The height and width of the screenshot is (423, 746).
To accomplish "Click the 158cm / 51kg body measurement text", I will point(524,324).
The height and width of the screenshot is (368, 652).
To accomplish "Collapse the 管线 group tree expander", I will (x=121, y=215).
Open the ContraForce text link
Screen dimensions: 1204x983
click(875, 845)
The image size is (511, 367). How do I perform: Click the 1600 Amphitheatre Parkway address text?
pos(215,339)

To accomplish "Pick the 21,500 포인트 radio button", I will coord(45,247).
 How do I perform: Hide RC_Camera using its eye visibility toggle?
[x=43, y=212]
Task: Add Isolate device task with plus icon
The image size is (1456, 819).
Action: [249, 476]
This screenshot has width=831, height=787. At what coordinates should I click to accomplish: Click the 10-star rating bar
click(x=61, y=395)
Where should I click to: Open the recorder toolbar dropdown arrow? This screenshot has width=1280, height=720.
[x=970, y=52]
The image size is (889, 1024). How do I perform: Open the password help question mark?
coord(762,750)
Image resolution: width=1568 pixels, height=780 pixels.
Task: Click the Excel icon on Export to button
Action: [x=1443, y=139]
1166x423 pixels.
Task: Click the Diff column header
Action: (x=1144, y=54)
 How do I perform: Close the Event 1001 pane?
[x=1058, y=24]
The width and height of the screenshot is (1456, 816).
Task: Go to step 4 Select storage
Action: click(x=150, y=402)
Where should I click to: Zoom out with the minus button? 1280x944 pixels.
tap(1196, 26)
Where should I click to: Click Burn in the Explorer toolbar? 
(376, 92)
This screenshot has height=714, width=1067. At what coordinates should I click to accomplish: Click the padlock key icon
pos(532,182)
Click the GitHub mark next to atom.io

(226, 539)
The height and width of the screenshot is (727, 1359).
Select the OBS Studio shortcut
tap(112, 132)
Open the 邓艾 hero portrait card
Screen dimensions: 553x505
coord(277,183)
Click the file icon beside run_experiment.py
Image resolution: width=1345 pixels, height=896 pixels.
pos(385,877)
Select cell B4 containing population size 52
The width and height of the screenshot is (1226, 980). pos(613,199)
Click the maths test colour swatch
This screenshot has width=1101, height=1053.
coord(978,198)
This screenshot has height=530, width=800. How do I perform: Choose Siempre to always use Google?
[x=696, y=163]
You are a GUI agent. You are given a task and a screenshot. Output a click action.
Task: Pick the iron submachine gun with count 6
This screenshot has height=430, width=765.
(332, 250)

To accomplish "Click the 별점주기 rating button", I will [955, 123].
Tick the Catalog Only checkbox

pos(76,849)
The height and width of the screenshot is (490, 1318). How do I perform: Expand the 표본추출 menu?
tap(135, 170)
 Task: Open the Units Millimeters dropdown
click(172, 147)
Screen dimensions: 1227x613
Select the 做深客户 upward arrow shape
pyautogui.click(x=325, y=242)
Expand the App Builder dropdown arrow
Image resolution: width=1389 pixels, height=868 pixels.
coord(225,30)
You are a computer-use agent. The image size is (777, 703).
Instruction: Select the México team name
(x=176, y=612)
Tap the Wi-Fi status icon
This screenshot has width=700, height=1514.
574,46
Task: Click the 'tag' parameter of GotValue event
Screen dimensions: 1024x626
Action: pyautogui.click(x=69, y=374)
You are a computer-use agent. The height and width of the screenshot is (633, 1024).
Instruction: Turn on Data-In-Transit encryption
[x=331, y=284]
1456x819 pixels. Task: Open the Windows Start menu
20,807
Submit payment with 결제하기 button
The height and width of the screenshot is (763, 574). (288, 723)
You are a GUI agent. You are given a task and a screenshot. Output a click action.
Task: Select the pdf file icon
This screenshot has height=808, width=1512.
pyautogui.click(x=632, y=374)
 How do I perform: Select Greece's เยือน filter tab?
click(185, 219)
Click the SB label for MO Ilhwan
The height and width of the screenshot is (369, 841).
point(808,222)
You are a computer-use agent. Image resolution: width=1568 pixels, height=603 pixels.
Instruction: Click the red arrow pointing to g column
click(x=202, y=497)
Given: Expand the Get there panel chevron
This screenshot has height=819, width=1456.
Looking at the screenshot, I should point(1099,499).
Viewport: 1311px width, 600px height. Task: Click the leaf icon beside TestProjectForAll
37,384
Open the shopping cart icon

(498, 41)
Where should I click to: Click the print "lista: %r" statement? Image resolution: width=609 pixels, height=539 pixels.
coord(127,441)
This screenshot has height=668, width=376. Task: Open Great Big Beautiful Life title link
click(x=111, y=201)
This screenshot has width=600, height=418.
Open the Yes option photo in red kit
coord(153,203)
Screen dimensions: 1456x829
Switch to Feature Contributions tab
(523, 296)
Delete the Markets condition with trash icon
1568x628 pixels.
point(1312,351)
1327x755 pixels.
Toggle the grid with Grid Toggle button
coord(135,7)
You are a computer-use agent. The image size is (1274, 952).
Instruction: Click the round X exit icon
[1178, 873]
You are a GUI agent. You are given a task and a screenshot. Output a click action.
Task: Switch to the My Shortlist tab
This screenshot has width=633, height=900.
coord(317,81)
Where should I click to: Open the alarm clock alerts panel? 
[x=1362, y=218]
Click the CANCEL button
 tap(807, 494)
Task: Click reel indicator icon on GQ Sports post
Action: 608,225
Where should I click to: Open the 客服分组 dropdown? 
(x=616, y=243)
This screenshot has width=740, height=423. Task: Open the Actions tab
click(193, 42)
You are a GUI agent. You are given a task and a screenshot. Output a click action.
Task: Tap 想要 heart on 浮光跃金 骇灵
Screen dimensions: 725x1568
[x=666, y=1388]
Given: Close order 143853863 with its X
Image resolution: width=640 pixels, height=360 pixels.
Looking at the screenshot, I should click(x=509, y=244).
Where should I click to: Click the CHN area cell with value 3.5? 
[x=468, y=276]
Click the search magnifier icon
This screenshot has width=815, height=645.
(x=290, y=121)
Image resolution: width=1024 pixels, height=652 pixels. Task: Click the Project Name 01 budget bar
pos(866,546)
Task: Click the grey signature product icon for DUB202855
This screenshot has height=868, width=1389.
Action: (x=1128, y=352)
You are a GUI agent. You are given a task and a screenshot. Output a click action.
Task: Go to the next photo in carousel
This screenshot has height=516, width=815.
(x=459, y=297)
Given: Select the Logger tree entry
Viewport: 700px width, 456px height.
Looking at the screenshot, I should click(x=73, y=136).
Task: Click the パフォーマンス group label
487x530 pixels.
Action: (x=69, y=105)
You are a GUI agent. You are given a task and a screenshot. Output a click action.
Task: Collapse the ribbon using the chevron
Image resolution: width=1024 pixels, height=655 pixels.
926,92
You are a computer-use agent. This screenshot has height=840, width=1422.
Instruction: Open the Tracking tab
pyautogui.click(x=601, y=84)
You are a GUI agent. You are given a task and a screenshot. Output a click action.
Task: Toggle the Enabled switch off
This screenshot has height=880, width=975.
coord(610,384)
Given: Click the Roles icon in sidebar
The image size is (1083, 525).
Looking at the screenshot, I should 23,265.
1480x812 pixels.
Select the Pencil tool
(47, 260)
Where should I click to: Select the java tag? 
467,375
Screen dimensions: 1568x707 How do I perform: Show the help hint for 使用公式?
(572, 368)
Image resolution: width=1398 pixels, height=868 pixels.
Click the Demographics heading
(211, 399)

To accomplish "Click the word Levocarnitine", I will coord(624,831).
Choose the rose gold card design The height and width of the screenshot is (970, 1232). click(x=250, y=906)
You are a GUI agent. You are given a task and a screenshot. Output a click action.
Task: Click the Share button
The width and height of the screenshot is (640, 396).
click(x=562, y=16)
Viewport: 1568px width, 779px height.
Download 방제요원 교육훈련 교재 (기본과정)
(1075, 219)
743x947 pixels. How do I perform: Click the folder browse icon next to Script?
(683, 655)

> _CONSIGNE_
Pouvez-vous reproduire tout le listing ci-dessus en substituant « Where do I click to » à « Where should I click to », sans rien modifier d'autre ?

> _RÉPONSE_
The height and width of the screenshot is (423, 746).
To accomplish "Click the 158cm / 51kg body measurement text", I will point(524,324).
The height and width of the screenshot is (368, 652).
To accomplish "Collapse the 管线 group tree expander", I will (x=121, y=215).
Open the ContraForce text link
Screen dimensions: 1204x983
click(875, 845)
The image size is (511, 367). How do I perform: Click the 1600 Amphitheatre Parkway address text?
pos(215,339)

To accomplish "Pick the 21,500 포인트 radio button", I will coord(45,247).
 How do I perform: Hide RC_Camera using its eye visibility toggle?
[x=43, y=212]
Task: Add Isolate device task with plus icon
The image size is (1456, 819).
Action: [249, 476]
This screenshot has width=831, height=787. At what coordinates should I click to accomplish: Click the 10-star rating bar
click(x=61, y=395)
Where do I click to: Open the recorder toolbar dropdown arrow? This screenshot has width=1280, height=720.
[x=970, y=52]
The image size is (889, 1024). How do I perform: Open the password help question mark?
coord(762,750)
Image resolution: width=1568 pixels, height=780 pixels.
Task: Click the Excel icon on Export to button
Action: [x=1443, y=139]
1166x423 pixels.
Task: Click the Diff column header
Action: (x=1144, y=54)
 How do I perform: Close the Event 1001 pane?
[x=1058, y=24]
The width and height of the screenshot is (1456, 816).
Task: Go to step 4 Select storage
Action: click(x=150, y=402)
Where do I click to: Zoom out with the minus button? 1280x944 pixels.
tap(1196, 26)
Where do I click to: Click Burn in the Explorer toolbar? 
(376, 92)
This screenshot has height=714, width=1067. At what coordinates should I click to accomplish: Click the padlock key icon
pos(532,182)
Click the GitHub mark next to atom.io

(226, 539)
The height and width of the screenshot is (727, 1359).
Select the OBS Studio shortcut
tap(112, 132)
Open the 邓艾 hero portrait card
Screen dimensions: 553x505
coord(277,183)
Click the file icon beside run_experiment.py
Image resolution: width=1345 pixels, height=896 pixels.
pos(385,877)
Select cell B4 containing population size 52
The width and height of the screenshot is (1226, 980). pos(613,199)
Click the maths test colour swatch
This screenshot has width=1101, height=1053.
coord(978,198)
This screenshot has height=530, width=800. How do I perform: Choose Siempre to always use Google?
[x=696, y=163]
You are a GUI agent. You are given a task and a screenshot. Output a click action.
Task: Pick the iron submachine gun with count 6
This screenshot has height=430, width=765.
(332, 250)

To accomplish "Click the 별점주기 rating button", I will [955, 123].
Tick the Catalog Only checkbox

pos(76,849)
The height and width of the screenshot is (490, 1318). How do I perform: Expand the 표본추출 menu?
tap(135, 170)
 Task: Open the Units Millimeters dropdown
click(172, 147)
Screen dimensions: 1227x613
Select the 做深客户 upward arrow shape
pyautogui.click(x=325, y=242)
Expand the App Builder dropdown arrow
Image resolution: width=1389 pixels, height=868 pixels.
coord(225,30)
You are a computer-use agent. The image size is (777, 703).
Instruction: Select the México team name
(x=176, y=612)
Tap the Wi-Fi status icon
This screenshot has width=700, height=1514.
574,46
Task: Click the 'tag' parameter of GotValue event
Screen dimensions: 1024x626
Action: pyautogui.click(x=69, y=374)
You are a computer-use agent. The height and width of the screenshot is (633, 1024).
Instruction: Turn on Data-In-Transit encryption
[x=331, y=284]
1456x819 pixels. Task: Open the Windows Start menu
20,807
Submit payment with 결제하기 button
The height and width of the screenshot is (763, 574). (288, 723)
You are a GUI agent. You are given a task and a screenshot. Output a click action.
Task: Select the pdf file icon
This screenshot has height=808, width=1512.
pyautogui.click(x=632, y=374)
 How do I perform: Select Greece's เยือน filter tab?
click(185, 219)
Click the SB label for MO Ilhwan
The height and width of the screenshot is (369, 841).
point(808,222)
You are a computer-use agent. Image resolution: width=1568 pixels, height=603 pixels.
Instruction: Click the red arrow pointing to g column
click(x=202, y=497)
Given: Expand the Get there panel chevron
This screenshot has height=819, width=1456.
Looking at the screenshot, I should point(1099,499).
Viewport: 1311px width, 600px height. Task: Click the leaf icon beside TestProjectForAll
37,384
Open the shopping cart icon

(498, 41)
Where do I click to: Click the print "lista: %r" statement? Image resolution: width=609 pixels, height=539 pixels.
coord(127,441)
This screenshot has height=668, width=376. Task: Open Great Big Beautiful Life title link
click(x=111, y=201)
This screenshot has width=600, height=418.
Open the Yes option photo in red kit
coord(153,203)
Screen dimensions: 1456x829
Switch to Feature Contributions tab
(523, 296)
Delete the Markets condition with trash icon
1568x628 pixels.
point(1312,351)
1327x755 pixels.
Toggle the grid with Grid Toggle button
coord(135,7)
You are a computer-use agent. The image size is (1274, 952).
Instruction: Click the round X exit icon
[1178, 873]
You are a GUI agent. You are given a task and a screenshot. Output a click action.
Task: Switch to the My Shortlist tab
This screenshot has width=633, height=900.
coord(317,81)
Where do I click to: Open the alarm clock alerts panel? 
[x=1362, y=218]
Click the CANCEL button
 tap(807, 494)
Task: Click reel indicator icon on GQ Sports post
Action: 608,225
Where do I click to: Open the 客服分组 dropdown? 
(x=616, y=243)
This screenshot has width=740, height=423. Task: Open the Actions tab
click(193, 42)
You are a GUI agent. You are given a task and a screenshot. Output a click action.
Task: Tap 想要 heart on 浮光跃金 骇灵
Screen dimensions: 725x1568
[x=666, y=1388]
Given: Close order 143853863 with its X
Image resolution: width=640 pixels, height=360 pixels.
Looking at the screenshot, I should click(x=509, y=244).
Where do I click to: Click the CHN area cell with value 3.5? 
[x=468, y=276]
Click the search magnifier icon
This screenshot has width=815, height=645.
(x=290, y=121)
Image resolution: width=1024 pixels, height=652 pixels. Task: Click the Project Name 01 budget bar
pos(866,546)
Task: Click the grey signature product icon for DUB202855
This screenshot has height=868, width=1389.
Action: (x=1128, y=352)
You are a GUI agent. You are given a task and a screenshot. Output a click action.
Task: Go to the next photo in carousel
This screenshot has height=516, width=815.
(x=459, y=297)
Given: Select the Logger tree entry
Viewport: 700px width, 456px height.
Looking at the screenshot, I should click(x=73, y=136).
Task: Click the パフォーマンス group label
487x530 pixels.
Action: (x=69, y=105)
You are a GUI agent. You are given a task and a screenshot. Output a click action.
Task: Collapse the ribbon using the chevron
Image resolution: width=1024 pixels, height=655 pixels.
926,92
You are a computer-use agent. This screenshot has height=840, width=1422.
Instruction: Open the Tracking tab
pyautogui.click(x=601, y=84)
You are a GUI agent. You are given a task and a screenshot. Output a click action.
Task: Toggle the Enabled switch off
This screenshot has height=880, width=975.
coord(610,384)
Given: Click the Roles icon in sidebar
The image size is (1083, 525).
Looking at the screenshot, I should 23,265.
1480x812 pixels.
Select the Pencil tool
(47, 260)
Where do I click to: Select the java tag? 
467,375
Screen dimensions: 1568x707 How do I perform: Show the help hint for 使用公式?
(572, 368)
Image resolution: width=1398 pixels, height=868 pixels.
Click the Demographics heading
(211, 399)

To accomplish "Click the word Levocarnitine", I will coord(624,831).
Choose the rose gold card design The height and width of the screenshot is (970, 1232). click(x=250, y=906)
You are a GUI agent. You are given a task and a screenshot. Output a click action.
Task: Click the Share button
The width and height of the screenshot is (640, 396).
click(x=562, y=16)
Viewport: 1568px width, 779px height.
Download 방제요원 교육훈련 교재 (기본과정)
(1075, 219)
743x947 pixels. How do I perform: Click the folder browse icon next to Script?
(683, 655)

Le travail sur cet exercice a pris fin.